Answer

**step1** Understanding the problem

The problem asks us to simplify the addition of two fractions: $$\dfrac { 3 }{ 4 }$$ and $$\dfrac { -2 }{ 5 }$$. This can also be written as a subtraction: $$\dfrac { 3 }{ 4 } - \dfrac { 2 }{ 5 }$$.

**step2** Finding a common denominator

To add or subtract fractions, they must have the same denominator. The denominators are 4 and 5. We need to find the least common multiple (LCM) of 4 and 5.
Multiples of 4 are: 4, 8, 12, 16, 20, 24, ...
Multiples of 5 are: 5, 10, 15, 20, 25, ...
The least common multiple of 4 and 5 is 20. So, 20 will be our common denominator.

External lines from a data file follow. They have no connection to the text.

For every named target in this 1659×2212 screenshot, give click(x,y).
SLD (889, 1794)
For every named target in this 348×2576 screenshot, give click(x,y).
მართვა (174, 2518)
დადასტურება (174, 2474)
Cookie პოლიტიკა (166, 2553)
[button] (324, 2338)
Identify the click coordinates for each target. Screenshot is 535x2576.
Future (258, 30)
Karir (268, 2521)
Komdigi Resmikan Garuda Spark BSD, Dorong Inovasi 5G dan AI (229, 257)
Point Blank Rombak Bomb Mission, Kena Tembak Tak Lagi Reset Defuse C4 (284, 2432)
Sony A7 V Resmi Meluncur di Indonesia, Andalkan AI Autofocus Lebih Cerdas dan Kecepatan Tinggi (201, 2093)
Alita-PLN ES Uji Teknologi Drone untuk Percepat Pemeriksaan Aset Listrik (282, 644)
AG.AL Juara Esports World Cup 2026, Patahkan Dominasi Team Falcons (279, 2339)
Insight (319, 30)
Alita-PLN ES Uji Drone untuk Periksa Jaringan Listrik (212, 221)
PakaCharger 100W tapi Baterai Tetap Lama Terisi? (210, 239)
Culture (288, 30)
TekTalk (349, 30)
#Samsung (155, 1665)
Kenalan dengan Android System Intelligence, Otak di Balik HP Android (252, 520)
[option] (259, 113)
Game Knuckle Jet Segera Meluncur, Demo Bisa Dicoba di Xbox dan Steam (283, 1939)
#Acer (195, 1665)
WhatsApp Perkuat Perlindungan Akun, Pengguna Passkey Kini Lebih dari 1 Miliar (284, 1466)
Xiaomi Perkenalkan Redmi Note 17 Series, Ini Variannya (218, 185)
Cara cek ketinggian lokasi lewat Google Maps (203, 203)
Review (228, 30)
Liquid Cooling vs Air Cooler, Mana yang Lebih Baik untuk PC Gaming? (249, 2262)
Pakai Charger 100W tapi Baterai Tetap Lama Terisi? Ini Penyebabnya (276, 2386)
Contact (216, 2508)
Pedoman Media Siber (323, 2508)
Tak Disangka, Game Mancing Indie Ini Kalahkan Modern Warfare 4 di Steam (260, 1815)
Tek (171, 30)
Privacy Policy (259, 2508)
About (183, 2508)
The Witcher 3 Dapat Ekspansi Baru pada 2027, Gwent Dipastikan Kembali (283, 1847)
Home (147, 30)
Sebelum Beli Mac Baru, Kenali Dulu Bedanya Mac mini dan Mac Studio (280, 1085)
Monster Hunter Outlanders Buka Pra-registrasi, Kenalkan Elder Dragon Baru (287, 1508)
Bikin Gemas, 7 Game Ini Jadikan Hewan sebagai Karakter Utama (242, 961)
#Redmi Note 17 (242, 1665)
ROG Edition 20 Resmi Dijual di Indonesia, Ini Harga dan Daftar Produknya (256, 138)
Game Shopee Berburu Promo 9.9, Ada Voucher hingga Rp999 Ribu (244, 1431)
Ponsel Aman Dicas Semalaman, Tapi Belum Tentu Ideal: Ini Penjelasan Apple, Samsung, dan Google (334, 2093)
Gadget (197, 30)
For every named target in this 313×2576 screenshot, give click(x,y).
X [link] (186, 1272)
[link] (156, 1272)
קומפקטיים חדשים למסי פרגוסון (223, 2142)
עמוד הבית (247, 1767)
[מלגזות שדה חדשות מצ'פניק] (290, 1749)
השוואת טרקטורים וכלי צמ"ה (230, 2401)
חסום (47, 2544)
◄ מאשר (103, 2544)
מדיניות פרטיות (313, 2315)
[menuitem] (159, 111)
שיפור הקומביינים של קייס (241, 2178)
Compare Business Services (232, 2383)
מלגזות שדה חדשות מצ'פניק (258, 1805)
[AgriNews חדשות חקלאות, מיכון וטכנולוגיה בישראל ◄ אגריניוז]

**step3** Converting fractions to equivalent fractions

Now we convert each fraction to an equivalent fraction with a denominator of 20.
For the first fraction, $$\dfrac { 3 }{ 4 }$$, we multiply the numerator and the denominator by 5 to get 20 in the denominator:
$$\dfrac { 3 }{ 4 } = \dfrac { 3 \times 5 }{ 4 \times 5 } = \dfrac { 15 }{ 20 }$$
For the second fraction, $$\dfrac { -2 }{ 5 }$$, we multiply the numerator and the denominator by 4 to get 20 in the denominator:
$$\dfrac { -2 }{ 5 } = \dfrac { -2 \times 4 }{ 5 \times 4 } = \dfrac { -8 }{ 20 }$$

**step4** Adding the equivalent fractions

Now we add the equivalent fractions:
$$\dfrac { 15 }{ 20 } + \dfrac { -8 }{ 20 }$$
When adding fractions with the same denominator, we add the numerators and keep the common denominator:
$$ \dfrac { 15 + (-8) }{ 20 } = \dfrac { 15 - 8 }{ 20 } = \dfrac { 7 }{ 20 } $$

**step5** Simplifying the result

The resulting fraction is $$\dfrac { 7 }{ 20 }$$. We check if it can be simplified.
The factors of 7 are 1 and 7.
The factors of 20 are 1, 2, 4, 5, 10, 20.
Since the only common factor is 1, the fraction $$\dfrac { 7 }{ 20 }$$ is already in its simplest form.